|Title||Temperature is key to yield and stability of protein stabilized microbubbles|
|Author(s)||Rovers, T.A.M.; Sala, G.; Linden, E. van der; Meinders, M.B.J.|
|Event||ISFRS 2015, Zurich, 2015-06-07/2015-06-11|
Physics and Physical Chemistry of Foods
FBR Food Technology
|Publication type||Abstract in scientific journal or proceedings|
|Abstract||The eﬀect of preparation and storage parameters on the number, size and stability of microbubbles
covered with bovine serum albumin (BSA) was investigated. A large number of microbubbles with a high stability were obtained at protein concentration of 7.5% or higher, at pH between 5 and 6, at a ionic strength of 1.0 M and at a preheating temperature of 55 - 60°C. Microbubbles stored at 4°C were more stable than those stored at room temperature. This was observed for a speciﬁc commercial BSA batch. We found that optimal preparation parameters strongly depend on the batch. Certain BSA batches were found not to lead to microbubbles at all. Microbubbles made with diﬀerent protein concentration and preheating temperatures shrunk in time to a radius between 300 nm and 350 nm, after which the size remained constant during further storage.
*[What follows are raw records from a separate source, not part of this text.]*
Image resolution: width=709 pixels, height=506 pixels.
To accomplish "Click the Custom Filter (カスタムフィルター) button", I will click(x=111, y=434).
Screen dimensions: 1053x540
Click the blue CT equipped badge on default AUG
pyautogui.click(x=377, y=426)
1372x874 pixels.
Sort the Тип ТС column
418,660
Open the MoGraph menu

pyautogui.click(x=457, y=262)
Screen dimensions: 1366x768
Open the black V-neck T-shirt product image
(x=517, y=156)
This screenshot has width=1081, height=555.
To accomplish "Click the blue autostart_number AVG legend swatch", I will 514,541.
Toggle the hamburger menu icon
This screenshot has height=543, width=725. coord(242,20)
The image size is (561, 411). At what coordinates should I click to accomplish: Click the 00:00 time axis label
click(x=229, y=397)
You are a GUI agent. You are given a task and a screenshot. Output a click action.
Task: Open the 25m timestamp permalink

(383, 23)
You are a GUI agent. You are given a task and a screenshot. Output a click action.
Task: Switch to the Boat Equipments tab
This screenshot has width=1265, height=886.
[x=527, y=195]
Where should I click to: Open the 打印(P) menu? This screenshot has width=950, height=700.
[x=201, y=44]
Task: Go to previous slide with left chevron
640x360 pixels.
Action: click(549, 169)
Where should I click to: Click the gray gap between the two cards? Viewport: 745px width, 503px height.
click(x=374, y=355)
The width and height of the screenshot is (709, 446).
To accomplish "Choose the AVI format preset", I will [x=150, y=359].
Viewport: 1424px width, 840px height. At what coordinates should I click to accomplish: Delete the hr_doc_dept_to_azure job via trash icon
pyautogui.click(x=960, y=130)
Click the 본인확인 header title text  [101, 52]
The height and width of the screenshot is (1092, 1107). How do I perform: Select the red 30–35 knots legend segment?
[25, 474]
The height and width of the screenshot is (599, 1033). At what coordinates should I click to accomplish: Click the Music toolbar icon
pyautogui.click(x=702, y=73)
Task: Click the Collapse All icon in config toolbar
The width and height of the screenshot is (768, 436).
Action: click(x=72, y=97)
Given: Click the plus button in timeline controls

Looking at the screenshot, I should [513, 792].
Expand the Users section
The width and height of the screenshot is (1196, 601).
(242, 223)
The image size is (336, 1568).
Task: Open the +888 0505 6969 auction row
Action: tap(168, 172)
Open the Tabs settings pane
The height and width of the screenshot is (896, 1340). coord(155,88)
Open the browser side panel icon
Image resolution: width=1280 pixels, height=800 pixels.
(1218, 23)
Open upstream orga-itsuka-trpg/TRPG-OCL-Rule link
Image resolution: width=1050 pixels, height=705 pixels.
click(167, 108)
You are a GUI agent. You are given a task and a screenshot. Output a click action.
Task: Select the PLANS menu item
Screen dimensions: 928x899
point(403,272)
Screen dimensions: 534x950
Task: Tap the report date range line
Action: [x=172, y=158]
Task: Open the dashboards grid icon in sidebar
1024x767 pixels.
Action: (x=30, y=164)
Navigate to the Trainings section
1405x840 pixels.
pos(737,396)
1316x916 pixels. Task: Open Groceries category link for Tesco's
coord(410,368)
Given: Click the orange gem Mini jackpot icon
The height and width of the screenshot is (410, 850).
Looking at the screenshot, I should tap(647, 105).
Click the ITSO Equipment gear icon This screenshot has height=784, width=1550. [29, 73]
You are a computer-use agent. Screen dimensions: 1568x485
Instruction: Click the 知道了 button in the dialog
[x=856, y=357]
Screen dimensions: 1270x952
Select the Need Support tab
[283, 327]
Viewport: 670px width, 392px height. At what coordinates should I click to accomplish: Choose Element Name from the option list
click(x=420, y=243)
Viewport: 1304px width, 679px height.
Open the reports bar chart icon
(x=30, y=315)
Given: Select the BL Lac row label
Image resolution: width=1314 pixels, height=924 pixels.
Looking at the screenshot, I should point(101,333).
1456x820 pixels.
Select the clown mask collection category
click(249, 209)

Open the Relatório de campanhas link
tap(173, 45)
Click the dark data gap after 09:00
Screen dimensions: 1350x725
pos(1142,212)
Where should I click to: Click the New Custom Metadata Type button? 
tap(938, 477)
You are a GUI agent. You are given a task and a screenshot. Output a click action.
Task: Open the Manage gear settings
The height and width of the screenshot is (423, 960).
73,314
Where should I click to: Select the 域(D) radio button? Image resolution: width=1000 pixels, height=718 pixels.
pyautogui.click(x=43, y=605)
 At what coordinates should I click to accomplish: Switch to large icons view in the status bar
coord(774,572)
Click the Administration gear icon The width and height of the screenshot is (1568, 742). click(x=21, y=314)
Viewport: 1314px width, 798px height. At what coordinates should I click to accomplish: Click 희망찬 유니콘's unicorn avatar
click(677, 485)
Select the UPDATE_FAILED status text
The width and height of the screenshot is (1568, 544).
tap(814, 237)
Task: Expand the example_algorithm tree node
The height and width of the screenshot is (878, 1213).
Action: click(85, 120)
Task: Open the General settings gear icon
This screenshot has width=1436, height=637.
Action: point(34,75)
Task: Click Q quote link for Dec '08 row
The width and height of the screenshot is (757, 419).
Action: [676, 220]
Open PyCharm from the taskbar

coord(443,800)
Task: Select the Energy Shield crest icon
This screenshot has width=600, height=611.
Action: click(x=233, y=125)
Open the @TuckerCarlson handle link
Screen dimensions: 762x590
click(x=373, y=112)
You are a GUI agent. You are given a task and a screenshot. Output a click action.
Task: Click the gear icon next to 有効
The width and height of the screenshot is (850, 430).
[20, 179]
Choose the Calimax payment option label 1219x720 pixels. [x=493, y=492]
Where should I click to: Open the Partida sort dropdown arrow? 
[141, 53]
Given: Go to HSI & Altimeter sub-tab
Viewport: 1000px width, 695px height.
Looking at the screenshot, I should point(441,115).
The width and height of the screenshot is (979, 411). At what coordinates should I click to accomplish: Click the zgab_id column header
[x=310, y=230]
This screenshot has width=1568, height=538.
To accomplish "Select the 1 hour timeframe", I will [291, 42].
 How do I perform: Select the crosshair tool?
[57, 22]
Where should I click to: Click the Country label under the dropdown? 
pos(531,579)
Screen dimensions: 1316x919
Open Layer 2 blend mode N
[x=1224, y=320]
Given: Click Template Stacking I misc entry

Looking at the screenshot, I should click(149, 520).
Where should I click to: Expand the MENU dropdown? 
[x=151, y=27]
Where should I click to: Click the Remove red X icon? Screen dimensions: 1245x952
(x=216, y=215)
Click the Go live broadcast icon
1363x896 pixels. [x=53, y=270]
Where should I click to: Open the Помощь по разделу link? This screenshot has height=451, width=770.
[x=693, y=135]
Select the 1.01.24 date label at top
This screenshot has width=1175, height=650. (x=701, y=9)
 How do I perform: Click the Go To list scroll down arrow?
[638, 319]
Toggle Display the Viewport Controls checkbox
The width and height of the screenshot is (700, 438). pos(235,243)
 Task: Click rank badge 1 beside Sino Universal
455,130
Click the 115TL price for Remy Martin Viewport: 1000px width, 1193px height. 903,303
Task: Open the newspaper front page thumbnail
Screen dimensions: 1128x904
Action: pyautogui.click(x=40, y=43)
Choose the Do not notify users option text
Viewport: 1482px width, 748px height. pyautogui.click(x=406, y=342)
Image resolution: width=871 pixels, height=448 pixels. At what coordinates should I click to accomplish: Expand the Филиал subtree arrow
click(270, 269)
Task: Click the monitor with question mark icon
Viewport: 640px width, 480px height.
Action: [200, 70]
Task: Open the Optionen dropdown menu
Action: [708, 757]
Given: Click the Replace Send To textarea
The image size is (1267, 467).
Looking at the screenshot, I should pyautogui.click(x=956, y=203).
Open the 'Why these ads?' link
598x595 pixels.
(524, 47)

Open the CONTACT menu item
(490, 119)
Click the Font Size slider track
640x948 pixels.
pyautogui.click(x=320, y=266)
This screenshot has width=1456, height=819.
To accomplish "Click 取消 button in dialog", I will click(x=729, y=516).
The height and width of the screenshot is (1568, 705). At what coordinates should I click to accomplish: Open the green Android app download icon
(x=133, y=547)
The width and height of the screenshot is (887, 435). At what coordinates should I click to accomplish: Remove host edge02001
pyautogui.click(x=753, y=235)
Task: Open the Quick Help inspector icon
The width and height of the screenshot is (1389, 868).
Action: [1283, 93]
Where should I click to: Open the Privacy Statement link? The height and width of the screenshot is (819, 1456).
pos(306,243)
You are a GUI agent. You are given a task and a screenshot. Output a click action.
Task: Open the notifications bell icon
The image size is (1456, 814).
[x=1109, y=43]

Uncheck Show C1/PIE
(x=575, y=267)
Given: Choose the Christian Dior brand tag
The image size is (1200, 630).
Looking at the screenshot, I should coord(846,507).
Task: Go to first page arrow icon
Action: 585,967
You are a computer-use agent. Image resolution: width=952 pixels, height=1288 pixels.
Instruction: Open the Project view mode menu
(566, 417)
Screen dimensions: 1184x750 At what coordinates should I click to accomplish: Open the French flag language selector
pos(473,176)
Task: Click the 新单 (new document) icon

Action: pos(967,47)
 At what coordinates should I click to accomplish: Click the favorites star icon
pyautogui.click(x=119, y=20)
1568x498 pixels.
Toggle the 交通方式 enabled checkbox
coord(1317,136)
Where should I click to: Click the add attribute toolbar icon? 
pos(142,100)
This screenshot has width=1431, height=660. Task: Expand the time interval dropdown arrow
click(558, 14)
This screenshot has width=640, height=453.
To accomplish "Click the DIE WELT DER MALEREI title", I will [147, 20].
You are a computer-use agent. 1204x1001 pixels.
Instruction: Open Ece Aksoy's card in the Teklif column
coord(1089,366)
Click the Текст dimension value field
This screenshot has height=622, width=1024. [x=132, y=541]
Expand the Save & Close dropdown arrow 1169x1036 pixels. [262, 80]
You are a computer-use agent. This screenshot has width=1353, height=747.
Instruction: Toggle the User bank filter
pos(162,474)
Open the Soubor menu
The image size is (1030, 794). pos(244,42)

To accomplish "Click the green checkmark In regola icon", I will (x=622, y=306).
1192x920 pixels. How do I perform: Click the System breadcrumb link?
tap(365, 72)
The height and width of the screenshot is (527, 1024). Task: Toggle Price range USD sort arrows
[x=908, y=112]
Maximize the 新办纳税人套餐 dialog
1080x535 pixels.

We argue that the constant ﬁnal size can be explained by a thickening of the microbubble shell as a result of the microbubble shrinkage and thereby withstanding the Laplace pressure. The eﬀects of the protein concentration, pH and ionic strength on the number of obtained microbubbles directly after sonication can be ascribed to the inﬂuence of these parameters on the adsorption speed and ability to cover the surface of air bubbles formed during sonication with enough proteins to stabilize the bubble against coalescence and dissolution. We suggest that the eﬀect of temperature during sonication on the formation of microbubbles can be related to thermally induced protein- protein interaction at the air-water interface. After formation these interactions have a temperature dependency, which might explain the diﬀerence in stability during storage at 4 and 21°C.